■ Directions:
Copy, in full, each line of the material that holds the word "indicator".

■ Exercise data:
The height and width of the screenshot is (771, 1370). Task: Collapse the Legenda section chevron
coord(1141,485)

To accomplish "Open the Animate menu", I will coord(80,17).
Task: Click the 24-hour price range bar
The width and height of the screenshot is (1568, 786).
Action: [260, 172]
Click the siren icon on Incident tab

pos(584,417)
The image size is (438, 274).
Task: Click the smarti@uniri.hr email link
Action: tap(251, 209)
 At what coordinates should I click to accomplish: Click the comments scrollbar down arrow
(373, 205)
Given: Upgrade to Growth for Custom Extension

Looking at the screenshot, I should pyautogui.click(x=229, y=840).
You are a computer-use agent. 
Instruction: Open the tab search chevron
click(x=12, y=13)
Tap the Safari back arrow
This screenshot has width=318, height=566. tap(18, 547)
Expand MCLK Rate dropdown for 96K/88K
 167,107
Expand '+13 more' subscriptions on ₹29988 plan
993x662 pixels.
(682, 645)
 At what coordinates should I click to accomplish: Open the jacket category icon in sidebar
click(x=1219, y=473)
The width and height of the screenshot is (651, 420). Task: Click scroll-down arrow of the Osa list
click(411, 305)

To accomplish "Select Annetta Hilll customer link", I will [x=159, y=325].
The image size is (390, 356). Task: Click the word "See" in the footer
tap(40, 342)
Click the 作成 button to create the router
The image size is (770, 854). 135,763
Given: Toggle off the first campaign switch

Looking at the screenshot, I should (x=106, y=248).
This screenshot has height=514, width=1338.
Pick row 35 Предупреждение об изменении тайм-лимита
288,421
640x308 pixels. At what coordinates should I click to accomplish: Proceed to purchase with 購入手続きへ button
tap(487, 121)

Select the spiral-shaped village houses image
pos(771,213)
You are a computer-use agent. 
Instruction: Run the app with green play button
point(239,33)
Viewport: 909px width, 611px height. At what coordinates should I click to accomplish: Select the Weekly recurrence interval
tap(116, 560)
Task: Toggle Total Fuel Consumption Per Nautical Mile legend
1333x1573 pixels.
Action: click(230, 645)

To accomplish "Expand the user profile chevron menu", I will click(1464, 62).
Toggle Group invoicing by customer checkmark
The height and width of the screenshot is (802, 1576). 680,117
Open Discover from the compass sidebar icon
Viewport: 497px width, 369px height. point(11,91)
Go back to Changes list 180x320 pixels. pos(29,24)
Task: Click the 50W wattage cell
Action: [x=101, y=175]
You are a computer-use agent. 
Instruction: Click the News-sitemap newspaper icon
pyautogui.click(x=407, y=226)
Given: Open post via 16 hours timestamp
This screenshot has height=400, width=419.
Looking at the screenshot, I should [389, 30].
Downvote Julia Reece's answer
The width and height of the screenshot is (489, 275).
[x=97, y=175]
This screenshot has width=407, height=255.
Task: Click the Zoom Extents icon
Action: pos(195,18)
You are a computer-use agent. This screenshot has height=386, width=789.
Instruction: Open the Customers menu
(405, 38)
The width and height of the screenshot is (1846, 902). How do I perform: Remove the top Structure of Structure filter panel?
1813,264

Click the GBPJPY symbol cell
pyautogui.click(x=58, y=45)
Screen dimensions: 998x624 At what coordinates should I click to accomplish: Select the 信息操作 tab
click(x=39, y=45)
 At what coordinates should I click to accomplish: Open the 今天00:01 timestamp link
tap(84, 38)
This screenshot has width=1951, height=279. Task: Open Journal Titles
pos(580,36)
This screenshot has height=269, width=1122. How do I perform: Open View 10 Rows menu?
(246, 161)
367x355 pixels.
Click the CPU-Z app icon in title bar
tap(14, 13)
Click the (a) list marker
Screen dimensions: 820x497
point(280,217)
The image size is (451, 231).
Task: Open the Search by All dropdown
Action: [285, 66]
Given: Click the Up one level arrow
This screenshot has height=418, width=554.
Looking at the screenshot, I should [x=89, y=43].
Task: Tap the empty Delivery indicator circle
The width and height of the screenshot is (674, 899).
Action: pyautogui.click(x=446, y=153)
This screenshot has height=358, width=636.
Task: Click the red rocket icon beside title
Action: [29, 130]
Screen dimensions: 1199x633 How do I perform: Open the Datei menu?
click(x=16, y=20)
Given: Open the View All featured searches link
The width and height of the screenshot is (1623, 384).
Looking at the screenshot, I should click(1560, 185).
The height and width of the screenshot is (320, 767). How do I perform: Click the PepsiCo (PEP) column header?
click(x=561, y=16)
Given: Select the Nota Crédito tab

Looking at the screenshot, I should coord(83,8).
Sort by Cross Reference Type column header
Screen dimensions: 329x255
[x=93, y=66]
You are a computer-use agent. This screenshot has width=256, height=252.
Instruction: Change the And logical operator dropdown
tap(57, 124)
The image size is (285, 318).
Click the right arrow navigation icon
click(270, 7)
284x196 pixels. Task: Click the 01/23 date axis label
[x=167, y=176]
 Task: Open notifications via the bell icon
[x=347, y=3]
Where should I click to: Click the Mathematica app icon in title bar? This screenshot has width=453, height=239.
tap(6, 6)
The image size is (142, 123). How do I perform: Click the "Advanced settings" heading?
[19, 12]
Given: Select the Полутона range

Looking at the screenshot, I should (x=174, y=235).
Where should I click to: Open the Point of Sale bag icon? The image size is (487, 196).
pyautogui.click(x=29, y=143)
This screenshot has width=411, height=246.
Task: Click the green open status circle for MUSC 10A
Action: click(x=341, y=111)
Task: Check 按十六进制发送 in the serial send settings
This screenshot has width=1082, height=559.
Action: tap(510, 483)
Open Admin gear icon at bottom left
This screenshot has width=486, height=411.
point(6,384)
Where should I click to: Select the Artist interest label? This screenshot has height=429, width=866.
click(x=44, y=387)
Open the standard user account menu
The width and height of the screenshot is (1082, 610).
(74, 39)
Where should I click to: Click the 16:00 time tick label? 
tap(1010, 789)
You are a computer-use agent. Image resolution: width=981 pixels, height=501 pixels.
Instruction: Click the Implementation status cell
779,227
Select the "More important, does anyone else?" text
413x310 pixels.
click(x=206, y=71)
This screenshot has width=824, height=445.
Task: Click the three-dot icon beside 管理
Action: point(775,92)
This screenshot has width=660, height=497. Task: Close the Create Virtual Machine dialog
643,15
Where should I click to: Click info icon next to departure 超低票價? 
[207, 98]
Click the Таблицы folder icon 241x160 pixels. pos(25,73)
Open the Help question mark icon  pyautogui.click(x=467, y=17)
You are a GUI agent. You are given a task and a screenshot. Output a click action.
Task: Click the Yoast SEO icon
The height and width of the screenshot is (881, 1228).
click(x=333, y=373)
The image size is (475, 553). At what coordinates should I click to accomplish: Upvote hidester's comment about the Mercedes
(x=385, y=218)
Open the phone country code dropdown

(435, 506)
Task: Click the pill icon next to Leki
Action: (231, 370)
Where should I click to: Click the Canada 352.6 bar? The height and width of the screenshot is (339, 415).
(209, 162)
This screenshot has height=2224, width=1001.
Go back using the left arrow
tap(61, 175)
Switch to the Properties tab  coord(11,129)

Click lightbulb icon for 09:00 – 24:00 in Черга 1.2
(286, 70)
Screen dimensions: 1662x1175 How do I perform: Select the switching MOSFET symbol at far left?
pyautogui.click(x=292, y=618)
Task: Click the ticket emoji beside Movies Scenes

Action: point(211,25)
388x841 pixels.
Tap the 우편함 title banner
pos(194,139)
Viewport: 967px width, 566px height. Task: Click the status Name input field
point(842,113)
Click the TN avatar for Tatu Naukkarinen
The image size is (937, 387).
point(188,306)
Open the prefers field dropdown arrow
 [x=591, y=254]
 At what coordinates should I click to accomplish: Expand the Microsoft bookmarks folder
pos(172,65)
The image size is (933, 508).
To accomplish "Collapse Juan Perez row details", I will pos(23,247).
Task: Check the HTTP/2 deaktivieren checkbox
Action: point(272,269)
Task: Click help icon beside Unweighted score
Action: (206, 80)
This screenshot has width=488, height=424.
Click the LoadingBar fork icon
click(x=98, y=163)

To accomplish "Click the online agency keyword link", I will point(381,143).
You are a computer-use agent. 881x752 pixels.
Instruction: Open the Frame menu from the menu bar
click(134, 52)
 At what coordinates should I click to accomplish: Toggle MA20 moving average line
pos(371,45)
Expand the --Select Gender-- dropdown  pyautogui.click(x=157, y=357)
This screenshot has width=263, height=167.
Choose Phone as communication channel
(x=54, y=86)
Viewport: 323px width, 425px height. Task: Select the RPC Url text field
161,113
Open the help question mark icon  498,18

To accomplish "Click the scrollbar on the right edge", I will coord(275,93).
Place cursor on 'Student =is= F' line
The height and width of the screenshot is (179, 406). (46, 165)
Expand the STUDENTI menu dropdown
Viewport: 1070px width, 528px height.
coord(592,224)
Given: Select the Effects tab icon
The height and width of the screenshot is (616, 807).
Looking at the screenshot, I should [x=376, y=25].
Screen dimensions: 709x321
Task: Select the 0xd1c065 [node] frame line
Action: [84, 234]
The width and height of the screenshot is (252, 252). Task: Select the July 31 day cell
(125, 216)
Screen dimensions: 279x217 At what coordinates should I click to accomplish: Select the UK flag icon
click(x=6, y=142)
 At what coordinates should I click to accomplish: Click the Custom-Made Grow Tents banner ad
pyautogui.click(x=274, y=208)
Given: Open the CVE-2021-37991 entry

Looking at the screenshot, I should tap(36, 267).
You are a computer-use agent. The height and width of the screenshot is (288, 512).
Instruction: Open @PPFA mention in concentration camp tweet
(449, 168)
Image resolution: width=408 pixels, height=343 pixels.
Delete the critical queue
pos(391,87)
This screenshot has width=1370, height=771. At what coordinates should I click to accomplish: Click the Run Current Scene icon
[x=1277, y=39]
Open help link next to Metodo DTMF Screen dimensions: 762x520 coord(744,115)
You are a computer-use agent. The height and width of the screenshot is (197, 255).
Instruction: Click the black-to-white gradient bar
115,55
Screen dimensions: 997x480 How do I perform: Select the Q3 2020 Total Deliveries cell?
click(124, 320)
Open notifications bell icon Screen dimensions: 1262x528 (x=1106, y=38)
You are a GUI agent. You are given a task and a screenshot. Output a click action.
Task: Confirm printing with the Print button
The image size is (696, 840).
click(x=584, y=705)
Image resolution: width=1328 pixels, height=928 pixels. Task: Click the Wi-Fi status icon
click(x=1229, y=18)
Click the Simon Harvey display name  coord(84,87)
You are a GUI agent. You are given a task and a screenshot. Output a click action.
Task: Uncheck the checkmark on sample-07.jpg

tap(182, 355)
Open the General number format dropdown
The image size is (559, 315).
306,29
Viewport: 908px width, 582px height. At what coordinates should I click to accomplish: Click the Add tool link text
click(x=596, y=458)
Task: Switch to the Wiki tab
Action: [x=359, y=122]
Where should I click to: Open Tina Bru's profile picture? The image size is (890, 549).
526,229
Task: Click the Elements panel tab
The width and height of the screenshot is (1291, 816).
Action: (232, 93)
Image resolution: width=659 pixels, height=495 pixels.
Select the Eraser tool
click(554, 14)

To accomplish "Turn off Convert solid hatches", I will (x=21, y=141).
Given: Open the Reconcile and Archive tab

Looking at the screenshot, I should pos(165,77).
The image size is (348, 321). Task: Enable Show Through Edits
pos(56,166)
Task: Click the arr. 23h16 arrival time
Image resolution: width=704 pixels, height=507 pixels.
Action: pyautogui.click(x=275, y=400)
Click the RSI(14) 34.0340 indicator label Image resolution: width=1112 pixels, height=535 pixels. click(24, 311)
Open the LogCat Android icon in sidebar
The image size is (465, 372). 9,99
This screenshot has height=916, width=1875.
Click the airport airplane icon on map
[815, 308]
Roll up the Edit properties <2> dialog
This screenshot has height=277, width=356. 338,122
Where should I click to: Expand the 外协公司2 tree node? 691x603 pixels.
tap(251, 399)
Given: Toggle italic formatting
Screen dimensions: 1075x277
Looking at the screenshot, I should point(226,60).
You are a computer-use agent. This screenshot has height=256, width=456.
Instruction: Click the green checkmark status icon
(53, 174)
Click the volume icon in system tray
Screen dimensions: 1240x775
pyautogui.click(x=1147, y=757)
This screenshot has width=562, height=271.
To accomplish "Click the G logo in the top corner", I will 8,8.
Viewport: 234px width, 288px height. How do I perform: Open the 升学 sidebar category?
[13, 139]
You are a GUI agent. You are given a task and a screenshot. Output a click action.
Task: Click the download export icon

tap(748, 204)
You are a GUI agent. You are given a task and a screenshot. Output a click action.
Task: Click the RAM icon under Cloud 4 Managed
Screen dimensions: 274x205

■ Result of the task:
Task: Tap the empty Delivery indicator circle
Click the RSI(14) 34.0340 indicator label Image resolution: width=1112 pixels, height=535 pixels. click(24, 311)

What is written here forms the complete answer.